Monday, October 24, 2011

The 'Natural Platform' - Why people matter more than performance in picking hardware

One of the things that I get asked is 'what hardware should we run this on?'. I've said for years that I don't care about the tin and the tin is irrelevant from a differentiation perspective. Now before people leap up and say 'but X is 2x faster than Y' let me make a couple of points

  1. Software tuning and performance will have miles more than a 2x impact
  2. The software licenses will probably cost more than the hardware
  3. The development will definitely cost more than the hardware
  4. The software support and maintenance will definitely cost more
So what does that mean?  Well it means that when picking harder you should consider the people cost and the support costs much more than you could consider the performance.  What you should be considering is
 'what is the natural platform for this software?'

The natural platform is the one that the software is tested on.  That doesn't mean its the same as the hardware platform from the software vendor that they want you to buy, its the one that the developers are actually using to test that the software works.  Why do you do this?  Well when there is a bug, and lets face there are always bug, then instead of just having the support folks available to fix it you have all of the developers as well because they don't need to switch from their current environments.

Like I say this doesn't mean 'pick a hardware platform from the software vendor' it means pick the natural platform.  So if you think/know the developers are on Linux and deploying to Linux servers for test then you know there are more people able to help on Linux than anything else.  If they are developing on Windows and deploying to Linux then either of those platforms is natural.

As an example of what happens when you don't, let me take you back to 2000.  I was working on a project and we were using MQSeries, JMS and of course Java.  We developed it on Windows and deployed it to Linux for test.  For production however we'd been convinced to go for AIX to give us some major grunt.  We deployed the code into UAT and.... it broke.  Our assumption was that this was our fault because we didn't know AIX that well and clearly running IBM's AIX with IBM's Java Implementation, IBM's JMS implementation and IBM's MQSeries meant that it had all been tested, this was their flagship platform surely this was what it was meant to run on?

36 hours later we were talking directly to the product team who identified the problem as a memory issue that only occurs on AIX.  Making clear this meant that our configuration (pure IBM) had clearly not even been tested.

Working on another project where the database environment was different to that from the package provider and the hardware was a mainframe we had massive issues in just getting anyone who knew about our set-up in order to fix some problems.

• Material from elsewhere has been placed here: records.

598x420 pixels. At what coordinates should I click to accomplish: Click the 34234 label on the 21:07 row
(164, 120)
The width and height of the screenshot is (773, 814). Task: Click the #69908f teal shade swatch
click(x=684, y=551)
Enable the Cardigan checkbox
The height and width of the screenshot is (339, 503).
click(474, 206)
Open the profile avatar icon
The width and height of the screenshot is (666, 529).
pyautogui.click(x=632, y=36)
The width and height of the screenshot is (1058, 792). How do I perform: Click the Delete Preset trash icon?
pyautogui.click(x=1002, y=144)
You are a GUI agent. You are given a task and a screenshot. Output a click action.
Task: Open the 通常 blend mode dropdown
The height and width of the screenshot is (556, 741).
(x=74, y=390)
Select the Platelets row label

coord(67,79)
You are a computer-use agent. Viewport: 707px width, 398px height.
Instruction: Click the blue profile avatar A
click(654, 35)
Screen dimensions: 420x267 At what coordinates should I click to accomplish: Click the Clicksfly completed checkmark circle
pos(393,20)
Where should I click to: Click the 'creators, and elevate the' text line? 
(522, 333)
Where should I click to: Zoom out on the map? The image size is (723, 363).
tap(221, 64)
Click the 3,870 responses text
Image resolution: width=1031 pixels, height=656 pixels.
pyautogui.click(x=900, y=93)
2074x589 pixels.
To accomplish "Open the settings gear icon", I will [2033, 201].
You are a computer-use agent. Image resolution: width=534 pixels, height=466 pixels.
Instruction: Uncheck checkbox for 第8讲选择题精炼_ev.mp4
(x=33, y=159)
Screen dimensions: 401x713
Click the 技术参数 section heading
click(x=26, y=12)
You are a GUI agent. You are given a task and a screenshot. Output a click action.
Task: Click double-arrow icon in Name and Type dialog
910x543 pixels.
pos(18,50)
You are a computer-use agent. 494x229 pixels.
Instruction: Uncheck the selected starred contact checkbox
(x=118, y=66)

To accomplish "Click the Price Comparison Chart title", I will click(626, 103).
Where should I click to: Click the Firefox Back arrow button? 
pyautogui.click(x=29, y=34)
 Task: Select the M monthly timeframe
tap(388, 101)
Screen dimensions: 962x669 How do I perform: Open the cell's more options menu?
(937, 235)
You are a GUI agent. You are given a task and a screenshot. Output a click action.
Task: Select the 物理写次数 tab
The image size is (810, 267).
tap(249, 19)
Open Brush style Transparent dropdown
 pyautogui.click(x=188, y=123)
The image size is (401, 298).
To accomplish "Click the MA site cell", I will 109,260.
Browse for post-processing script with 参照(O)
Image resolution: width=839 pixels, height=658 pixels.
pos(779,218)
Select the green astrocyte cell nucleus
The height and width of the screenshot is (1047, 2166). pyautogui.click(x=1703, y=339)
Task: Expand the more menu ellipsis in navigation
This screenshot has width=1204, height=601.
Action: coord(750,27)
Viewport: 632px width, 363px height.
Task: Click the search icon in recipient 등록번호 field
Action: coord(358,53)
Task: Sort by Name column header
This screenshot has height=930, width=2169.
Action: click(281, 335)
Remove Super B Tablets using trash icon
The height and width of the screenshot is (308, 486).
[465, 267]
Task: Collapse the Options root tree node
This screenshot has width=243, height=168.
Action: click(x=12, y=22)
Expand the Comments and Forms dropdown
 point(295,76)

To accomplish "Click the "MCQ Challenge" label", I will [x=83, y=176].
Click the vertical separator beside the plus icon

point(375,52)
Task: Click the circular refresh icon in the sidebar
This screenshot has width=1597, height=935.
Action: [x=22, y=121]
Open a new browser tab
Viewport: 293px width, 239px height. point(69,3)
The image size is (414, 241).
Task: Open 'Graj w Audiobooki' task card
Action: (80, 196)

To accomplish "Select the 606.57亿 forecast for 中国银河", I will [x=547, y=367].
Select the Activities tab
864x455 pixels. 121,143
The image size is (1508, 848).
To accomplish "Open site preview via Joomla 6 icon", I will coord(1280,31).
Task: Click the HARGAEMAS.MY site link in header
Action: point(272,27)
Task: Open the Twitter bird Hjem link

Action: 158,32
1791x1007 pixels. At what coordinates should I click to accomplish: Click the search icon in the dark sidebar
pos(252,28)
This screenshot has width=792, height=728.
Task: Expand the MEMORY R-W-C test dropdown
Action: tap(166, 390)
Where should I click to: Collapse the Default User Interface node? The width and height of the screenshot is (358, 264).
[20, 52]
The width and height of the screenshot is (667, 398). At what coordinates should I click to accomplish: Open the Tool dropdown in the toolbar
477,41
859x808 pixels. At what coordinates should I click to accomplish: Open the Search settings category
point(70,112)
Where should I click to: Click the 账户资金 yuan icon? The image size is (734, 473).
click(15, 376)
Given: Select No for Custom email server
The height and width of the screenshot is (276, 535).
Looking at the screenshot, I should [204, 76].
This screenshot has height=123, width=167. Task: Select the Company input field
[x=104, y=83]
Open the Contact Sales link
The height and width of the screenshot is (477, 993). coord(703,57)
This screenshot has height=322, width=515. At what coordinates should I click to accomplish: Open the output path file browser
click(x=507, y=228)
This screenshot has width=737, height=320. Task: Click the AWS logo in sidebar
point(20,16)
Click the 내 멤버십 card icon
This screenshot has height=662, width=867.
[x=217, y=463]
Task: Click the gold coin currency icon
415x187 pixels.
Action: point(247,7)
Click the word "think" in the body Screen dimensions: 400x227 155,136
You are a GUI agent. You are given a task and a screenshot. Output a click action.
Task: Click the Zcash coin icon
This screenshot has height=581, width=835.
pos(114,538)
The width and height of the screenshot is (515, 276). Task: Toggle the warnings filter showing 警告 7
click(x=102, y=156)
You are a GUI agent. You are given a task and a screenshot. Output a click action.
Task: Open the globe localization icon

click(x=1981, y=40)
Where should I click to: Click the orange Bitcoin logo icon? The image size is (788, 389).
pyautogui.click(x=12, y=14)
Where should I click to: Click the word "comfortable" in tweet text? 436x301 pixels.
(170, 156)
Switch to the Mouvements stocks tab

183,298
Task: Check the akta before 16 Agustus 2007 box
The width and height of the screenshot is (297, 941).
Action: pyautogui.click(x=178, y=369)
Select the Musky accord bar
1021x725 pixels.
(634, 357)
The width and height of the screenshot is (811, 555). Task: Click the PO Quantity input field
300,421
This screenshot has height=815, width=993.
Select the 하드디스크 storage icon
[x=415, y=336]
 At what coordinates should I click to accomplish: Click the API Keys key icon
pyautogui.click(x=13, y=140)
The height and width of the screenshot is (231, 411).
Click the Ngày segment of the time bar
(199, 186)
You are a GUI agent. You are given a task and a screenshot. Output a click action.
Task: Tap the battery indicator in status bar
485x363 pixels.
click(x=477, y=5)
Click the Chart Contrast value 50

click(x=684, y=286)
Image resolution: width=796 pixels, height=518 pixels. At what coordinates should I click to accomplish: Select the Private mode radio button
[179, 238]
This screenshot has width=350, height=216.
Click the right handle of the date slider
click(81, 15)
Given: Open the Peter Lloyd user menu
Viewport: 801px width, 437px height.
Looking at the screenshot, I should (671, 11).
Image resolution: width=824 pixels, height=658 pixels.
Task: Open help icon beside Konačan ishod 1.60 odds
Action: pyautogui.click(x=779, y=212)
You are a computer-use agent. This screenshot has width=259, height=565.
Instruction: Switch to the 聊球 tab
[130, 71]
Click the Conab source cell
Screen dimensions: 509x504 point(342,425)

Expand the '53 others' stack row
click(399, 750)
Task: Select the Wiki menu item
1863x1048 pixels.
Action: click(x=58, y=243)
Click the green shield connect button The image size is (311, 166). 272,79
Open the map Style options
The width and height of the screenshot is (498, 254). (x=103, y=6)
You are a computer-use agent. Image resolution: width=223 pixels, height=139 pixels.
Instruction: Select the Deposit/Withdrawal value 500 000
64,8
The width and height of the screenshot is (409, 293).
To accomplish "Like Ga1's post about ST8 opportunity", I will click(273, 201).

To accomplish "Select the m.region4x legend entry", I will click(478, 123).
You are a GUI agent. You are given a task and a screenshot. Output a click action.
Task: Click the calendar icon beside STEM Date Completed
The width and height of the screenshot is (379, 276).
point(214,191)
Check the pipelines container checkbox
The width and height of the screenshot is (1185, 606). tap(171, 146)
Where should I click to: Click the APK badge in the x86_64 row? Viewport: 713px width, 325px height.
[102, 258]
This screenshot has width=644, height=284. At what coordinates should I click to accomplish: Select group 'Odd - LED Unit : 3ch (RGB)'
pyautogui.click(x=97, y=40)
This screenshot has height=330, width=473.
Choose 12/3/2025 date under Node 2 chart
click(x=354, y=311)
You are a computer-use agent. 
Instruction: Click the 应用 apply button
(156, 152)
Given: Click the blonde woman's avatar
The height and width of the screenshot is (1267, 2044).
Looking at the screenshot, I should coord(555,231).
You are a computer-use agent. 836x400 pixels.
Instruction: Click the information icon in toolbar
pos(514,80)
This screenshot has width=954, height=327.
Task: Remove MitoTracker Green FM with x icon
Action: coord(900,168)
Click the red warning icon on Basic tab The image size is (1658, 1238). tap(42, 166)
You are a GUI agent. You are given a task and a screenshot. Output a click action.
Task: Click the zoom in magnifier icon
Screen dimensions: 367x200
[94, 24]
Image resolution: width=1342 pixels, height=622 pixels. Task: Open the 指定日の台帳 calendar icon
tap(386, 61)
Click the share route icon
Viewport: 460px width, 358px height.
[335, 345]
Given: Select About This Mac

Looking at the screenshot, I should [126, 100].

These are normal problems and the key to them all is that its not about whether box X is faster than box Y they are about getting the best support and fixing problems quicker.  I'm not arguing that you shouldn't get an environment that scales, what I'm arguing is that when you look at the costs of tin then performance is a distant second to the people costs of fixing problems when they go wrong.

The problem is that normally the people buying tin are just buying tin.  In these days of virtualisation its about picking the right OS inside your virtualised server but its still important to think natural on platforms.

Pick the natural platform not the fastest shiny box.